→ **Required task**: Revise the rows below by changing every "GUI agent" to "desktop agent", leaving the rest of each row as it stands.

[Source data]
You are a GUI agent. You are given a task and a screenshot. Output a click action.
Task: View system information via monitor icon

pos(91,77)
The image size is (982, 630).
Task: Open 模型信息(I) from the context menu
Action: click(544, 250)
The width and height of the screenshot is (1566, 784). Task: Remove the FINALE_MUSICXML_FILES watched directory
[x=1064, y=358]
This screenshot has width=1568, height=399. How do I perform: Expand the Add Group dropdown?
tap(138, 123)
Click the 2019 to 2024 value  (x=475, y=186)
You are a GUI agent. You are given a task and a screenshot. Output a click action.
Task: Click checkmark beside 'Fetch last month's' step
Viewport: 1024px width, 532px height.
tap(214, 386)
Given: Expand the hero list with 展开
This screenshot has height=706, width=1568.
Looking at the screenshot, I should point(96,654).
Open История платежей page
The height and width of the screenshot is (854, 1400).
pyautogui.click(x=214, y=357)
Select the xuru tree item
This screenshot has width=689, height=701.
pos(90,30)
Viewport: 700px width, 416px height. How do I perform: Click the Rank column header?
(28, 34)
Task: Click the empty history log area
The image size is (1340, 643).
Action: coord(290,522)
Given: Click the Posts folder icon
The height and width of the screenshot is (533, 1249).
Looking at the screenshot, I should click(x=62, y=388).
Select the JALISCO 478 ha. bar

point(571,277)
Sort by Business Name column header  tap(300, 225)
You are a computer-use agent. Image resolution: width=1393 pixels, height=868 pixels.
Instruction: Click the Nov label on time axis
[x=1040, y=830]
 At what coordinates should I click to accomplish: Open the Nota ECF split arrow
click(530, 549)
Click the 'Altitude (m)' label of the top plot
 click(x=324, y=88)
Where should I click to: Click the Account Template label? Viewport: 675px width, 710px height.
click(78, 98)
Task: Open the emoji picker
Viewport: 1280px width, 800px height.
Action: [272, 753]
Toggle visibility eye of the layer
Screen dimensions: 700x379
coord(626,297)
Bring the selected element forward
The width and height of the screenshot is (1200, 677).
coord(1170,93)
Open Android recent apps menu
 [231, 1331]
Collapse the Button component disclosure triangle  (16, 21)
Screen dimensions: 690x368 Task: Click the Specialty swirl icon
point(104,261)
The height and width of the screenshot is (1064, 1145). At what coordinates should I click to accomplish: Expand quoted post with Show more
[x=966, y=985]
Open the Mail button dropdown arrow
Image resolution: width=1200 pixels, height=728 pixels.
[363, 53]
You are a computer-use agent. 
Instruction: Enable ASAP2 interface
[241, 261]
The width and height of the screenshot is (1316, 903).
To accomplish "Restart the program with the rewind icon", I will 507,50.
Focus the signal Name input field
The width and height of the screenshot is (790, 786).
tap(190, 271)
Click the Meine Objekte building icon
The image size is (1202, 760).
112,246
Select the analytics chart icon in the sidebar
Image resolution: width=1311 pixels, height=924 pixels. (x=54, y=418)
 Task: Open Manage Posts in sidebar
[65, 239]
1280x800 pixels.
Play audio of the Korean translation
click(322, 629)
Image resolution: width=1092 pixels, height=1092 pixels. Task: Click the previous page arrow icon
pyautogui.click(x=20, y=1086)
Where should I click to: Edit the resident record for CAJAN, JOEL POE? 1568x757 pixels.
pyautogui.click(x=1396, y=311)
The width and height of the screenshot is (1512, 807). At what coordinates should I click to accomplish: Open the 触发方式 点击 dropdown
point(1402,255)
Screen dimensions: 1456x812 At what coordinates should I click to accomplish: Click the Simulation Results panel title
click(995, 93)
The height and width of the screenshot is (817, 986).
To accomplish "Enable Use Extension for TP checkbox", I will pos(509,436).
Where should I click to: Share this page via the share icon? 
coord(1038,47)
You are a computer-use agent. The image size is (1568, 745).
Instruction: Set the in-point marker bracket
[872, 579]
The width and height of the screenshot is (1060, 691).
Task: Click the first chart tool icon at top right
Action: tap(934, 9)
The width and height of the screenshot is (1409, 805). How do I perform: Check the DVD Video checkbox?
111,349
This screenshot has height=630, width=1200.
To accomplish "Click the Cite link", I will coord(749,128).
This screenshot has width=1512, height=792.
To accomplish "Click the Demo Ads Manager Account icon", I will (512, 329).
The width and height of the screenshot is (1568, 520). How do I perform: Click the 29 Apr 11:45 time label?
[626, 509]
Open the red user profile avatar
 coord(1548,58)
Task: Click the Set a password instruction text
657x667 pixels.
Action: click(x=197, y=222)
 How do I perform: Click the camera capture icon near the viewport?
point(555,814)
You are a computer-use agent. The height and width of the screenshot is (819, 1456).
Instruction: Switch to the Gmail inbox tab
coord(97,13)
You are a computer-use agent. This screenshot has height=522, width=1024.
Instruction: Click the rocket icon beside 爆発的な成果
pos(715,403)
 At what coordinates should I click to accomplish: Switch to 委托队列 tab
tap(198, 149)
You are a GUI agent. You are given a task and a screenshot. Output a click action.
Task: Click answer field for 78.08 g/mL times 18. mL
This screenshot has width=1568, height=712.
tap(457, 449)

→ **Result of this task**:
You are a desktop agent. You are given a task and a screenshot. Output a click action.
Task: View system information via monitor icon

pos(91,77)
The image size is (982, 630).
Task: Open 模型信息(I) from the context menu
Action: click(544, 250)
The width and height of the screenshot is (1566, 784). Task: Remove the FINALE_MUSICXML_FILES watched directory
[x=1064, y=358]
This screenshot has width=1568, height=399. How do I perform: Expand the Add Group dropdown?
tap(138, 123)
Click the 2019 to 2024 value  (x=475, y=186)
You are a desktop agent. You are given a task and a screenshot. Output a click action.
Task: Click checkmark beside 'Fetch last month's' step
Viewport: 1024px width, 532px height.
tap(214, 386)
Given: Expand the hero list with 展开
This screenshot has height=706, width=1568.
Looking at the screenshot, I should point(96,654).
Open История платежей page
The height and width of the screenshot is (854, 1400).
pyautogui.click(x=214, y=357)
Select the xuru tree item
This screenshot has width=689, height=701.
pos(90,30)
Viewport: 700px width, 416px height. How do I perform: Click the Rank column header?
(28, 34)
Task: Click the empty history log area
The image size is (1340, 643).
Action: coord(290,522)
Given: Click the Posts folder icon
The height and width of the screenshot is (533, 1249).
Looking at the screenshot, I should click(x=62, y=388).
Select the JALISCO 478 ha. bar

point(571,277)
Sort by Business Name column header  tap(300, 225)
You are a computer-use agent. Image resolution: width=1393 pixels, height=868 pixels.
Instruction: Click the Nov label on time axis
[x=1040, y=830]
 At what coordinates should I click to accomplish: Open the Nota ECF split arrow
click(530, 549)
Click the 'Altitude (m)' label of the top plot
 click(x=324, y=88)
Where should I click to: Click the Account Template label? Viewport: 675px width, 710px height.
click(78, 98)
Task: Open the emoji picker
Viewport: 1280px width, 800px height.
Action: [272, 753]
Toggle visibility eye of the layer
Screen dimensions: 700x379
coord(626,297)
Bring the selected element forward
The width and height of the screenshot is (1200, 677).
coord(1170,93)
Open Android recent apps menu
 [231, 1331]
Collapse the Button component disclosure triangle  (16, 21)
Screen dimensions: 690x368 Task: Click the Specialty swirl icon
point(104,261)
The height and width of the screenshot is (1064, 1145). At what coordinates should I click to accomplish: Expand quoted post with Show more
[x=966, y=985]
Open the Mail button dropdown arrow
Image resolution: width=1200 pixels, height=728 pixels.
[363, 53]
You are a computer-use agent. 
Instruction: Enable ASAP2 interface
[241, 261]
The width and height of the screenshot is (1316, 903).
To accomplish "Restart the program with the rewind icon", I will 507,50.
Focus the signal Name input field
The width and height of the screenshot is (790, 786).
tap(190, 271)
Click the Meine Objekte building icon
The image size is (1202, 760).
112,246
Select the analytics chart icon in the sidebar
Image resolution: width=1311 pixels, height=924 pixels. (x=54, y=418)
 Task: Open Manage Posts in sidebar
[65, 239]
1280x800 pixels.
Play audio of the Korean translation
click(322, 629)
Image resolution: width=1092 pixels, height=1092 pixels. Task: Click the previous page arrow icon
pyautogui.click(x=20, y=1086)
Where should I click to: Edit the resident record for CAJAN, JOEL POE? 1568x757 pixels.
pyautogui.click(x=1396, y=311)
The width and height of the screenshot is (1512, 807). At what coordinates should I click to accomplish: Open the 触发方式 点击 dropdown
point(1402,255)
Screen dimensions: 1456x812 At what coordinates should I click to accomplish: Click the Simulation Results panel title
click(995, 93)
The height and width of the screenshot is (817, 986).
To accomplish "Enable Use Extension for TP checkbox", I will pos(509,436).
Where should I click to: Share this page via the share icon? 
coord(1038,47)
You are a computer-use agent. The image size is (1568, 745).
Instruction: Set the in-point marker bracket
[872, 579]
The width and height of the screenshot is (1060, 691).
Task: Click the first chart tool icon at top right
Action: tap(934, 9)
The width and height of the screenshot is (1409, 805). How do I perform: Check the DVD Video checkbox?
111,349
This screenshot has height=630, width=1200.
To accomplish "Click the Cite link", I will coord(749,128).
This screenshot has width=1512, height=792.
To accomplish "Click the Demo Ads Manager Account icon", I will (512, 329).
The width and height of the screenshot is (1568, 520). How do I perform: Click the 29 Apr 11:45 time label?
[626, 509]
Open the red user profile avatar
 coord(1548,58)
Task: Click the Set a password instruction text
657x667 pixels.
Action: click(x=197, y=222)
 How do I perform: Click the camera capture icon near the viewport?
point(555,814)
You are a computer-use agent. The height and width of the screenshot is (819, 1456).
Instruction: Switch to the Gmail inbox tab
coord(97,13)
You are a computer-use agent. This screenshot has height=522, width=1024.
Instruction: Click the rocket icon beside 爆発的な成果
pos(715,403)
 At what coordinates should I click to accomplish: Switch to 委托队列 tab
tap(198, 149)
You are a desktop agent. You are given a task and a screenshot. Output a click action.
Task: Click answer field for 78.08 g/mL times 18. mL
This screenshot has width=1568, height=712.
tap(457, 449)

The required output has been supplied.